Clinical Manifestations
Patients typically present with acute dyspnea, tachypnea, and pleuritic chest pain. Physical exam classically reveals decreased or absent breath sounds, hyperresonance to percussion, and decreased tactile fremitus over the affected hemithorax. A visible sucking chest wound with bubbling blood strongly indicates an open pneumothorax. The sudden development of hypotension, tracheal deviation to the contralateral side, or jugular venous distension are extreme red flags signaling a lethal tension pneumothorax.
Diagnosis
The initial test of choice in a stable patient is an upright PA chest X-ray, which reveals a thin white visceral pleural line with a lack of peripheral lung markings. Bedside eFAST ultrasound is highly sensitive in trauma, demonstrating an absent lung sliding sign and the presence of a barcode sign (or stratosphere sign) on M-mode. In severe multitrauma, a non-contrast chest CT is the gold standard for detecting occult pneumothoraces and guiding surgical intervention.
Treatment
Stable patients with a small pneumothorax (<3 cm from apex or <15-20% hemithorax) are managed with 100% supplemental oxygen to accelerate nitrogen resorption. Symptomatic or large pneumothoraces require a tube thoracostomy (chest tube) placed in the 4th or 5th intercostal space at the anterior axillary line. An open pneumothorax requires a three-way occlusive dressing (allows air out, prevents air in) followed by definitive chest tube placement. A tension pneumothorax requires immediate needle decompression in the 2nd intercostal space midclavicular line (or 5th ICS anterior axillary line) before obtaining any imaging.
Prognosis
Most traumatic pneumothoraces resolve completely with appropriate chest tube drainage and a Heimlich valve (flutter valve) for transport. A rare but severe complication is re-expansion pulmonary edema, which occurs if a chronically collapsed lung is rapidly reinflated. Persistent air leaks lasting >3-5 days may require video-assisted thoracoscopic surgery (VATS) with mechanical or chemical pleurodesis.
Differential Diagnosis
Hemothorax: Occurs in major chest trauma but presents with dullness to percussion rather than hyperresonance.

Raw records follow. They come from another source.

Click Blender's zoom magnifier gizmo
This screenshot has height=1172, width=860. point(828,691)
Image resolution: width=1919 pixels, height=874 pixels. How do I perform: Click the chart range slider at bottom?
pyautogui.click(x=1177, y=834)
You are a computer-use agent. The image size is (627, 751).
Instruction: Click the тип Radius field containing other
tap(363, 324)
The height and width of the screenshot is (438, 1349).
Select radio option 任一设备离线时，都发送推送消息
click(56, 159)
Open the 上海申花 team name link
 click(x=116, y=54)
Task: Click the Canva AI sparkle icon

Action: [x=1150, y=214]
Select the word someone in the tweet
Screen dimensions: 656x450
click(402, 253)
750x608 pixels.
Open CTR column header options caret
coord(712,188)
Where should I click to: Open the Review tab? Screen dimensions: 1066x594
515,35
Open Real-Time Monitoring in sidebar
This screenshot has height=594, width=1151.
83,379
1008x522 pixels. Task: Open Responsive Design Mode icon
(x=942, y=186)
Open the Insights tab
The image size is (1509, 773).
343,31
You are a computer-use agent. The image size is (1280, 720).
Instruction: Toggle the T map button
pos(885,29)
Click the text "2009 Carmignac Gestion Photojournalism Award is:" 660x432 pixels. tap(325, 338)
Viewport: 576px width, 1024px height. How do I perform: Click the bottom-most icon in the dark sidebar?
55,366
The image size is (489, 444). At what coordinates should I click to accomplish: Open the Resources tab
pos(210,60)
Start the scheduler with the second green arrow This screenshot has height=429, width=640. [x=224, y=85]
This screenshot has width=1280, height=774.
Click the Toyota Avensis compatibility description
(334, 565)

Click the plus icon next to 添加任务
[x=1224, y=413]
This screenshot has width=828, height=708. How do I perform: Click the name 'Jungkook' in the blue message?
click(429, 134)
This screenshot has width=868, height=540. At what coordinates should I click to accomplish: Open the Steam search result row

Cardiac Tamponade: Penetrating trauma causing hypotension and jugular venous distension (Beck's triad), but breath sounds remain equal bilaterally.
Pulmonary Embolism: Presents with sudden pleuritic chest pain and dyspnea without trauma, with normal breath sounds and a clear X-ray.
Rib Fracture: Presents with focal chest wall tenderness and pain on inspiration, but breath sounds are preserved.